Below are some records. Copy every line in them that holds "will".
::::::
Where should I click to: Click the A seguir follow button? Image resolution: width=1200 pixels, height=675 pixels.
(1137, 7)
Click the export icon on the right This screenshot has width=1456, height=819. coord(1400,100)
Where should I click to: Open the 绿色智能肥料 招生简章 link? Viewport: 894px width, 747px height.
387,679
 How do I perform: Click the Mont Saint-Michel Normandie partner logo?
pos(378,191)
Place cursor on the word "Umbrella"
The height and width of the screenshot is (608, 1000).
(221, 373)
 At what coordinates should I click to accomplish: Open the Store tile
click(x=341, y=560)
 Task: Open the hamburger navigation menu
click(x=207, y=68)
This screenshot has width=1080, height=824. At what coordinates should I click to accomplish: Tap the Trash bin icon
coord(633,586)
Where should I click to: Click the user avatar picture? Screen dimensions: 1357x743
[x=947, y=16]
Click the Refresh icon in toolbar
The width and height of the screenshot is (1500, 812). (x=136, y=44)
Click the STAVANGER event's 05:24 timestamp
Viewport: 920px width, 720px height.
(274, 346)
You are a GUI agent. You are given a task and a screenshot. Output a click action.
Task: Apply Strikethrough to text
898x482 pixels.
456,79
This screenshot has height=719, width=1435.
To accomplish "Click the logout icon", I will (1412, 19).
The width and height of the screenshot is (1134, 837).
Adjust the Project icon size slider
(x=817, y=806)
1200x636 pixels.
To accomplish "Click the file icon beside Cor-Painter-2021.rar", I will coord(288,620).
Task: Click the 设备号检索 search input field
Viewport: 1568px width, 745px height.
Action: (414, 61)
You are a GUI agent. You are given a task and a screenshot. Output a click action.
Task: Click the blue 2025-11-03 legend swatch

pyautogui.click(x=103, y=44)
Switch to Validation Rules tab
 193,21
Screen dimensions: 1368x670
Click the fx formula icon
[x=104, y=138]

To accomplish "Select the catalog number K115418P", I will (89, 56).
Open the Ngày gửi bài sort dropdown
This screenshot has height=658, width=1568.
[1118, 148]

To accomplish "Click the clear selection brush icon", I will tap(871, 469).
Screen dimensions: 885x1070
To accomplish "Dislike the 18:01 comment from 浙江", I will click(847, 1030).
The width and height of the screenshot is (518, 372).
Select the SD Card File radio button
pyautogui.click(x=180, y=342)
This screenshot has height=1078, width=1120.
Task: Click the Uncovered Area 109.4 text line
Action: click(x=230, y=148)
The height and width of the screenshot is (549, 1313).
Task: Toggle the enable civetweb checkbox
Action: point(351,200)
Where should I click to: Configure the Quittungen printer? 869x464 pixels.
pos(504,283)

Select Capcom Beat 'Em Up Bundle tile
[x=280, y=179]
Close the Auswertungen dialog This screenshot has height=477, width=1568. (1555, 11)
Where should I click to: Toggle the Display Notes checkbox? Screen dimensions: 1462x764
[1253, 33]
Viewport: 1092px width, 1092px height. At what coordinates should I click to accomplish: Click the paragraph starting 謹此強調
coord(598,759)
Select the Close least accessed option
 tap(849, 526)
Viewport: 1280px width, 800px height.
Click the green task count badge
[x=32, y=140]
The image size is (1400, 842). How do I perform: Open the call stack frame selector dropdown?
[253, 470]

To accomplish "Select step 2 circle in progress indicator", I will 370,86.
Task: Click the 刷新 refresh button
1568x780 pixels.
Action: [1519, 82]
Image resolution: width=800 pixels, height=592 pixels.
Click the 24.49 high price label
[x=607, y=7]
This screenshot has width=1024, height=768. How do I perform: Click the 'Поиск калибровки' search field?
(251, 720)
::::::
• _Exercise answer_:
To accomplish "Click the logout icon", I will (1412, 19).
To accomplish "Click the file icon beside Cor-Painter-2021.rar", I will coord(288,620).
To accomplish "Select the catalog number K115418P", I will (89, 56).
To accomplish "Click the clear selection brush icon", I will tap(871, 469).
To accomplish "Dislike the 18:01 comment from 浙江", I will click(847, 1030).
To accomplish "Select step 2 circle in progress indicator", I will 370,86.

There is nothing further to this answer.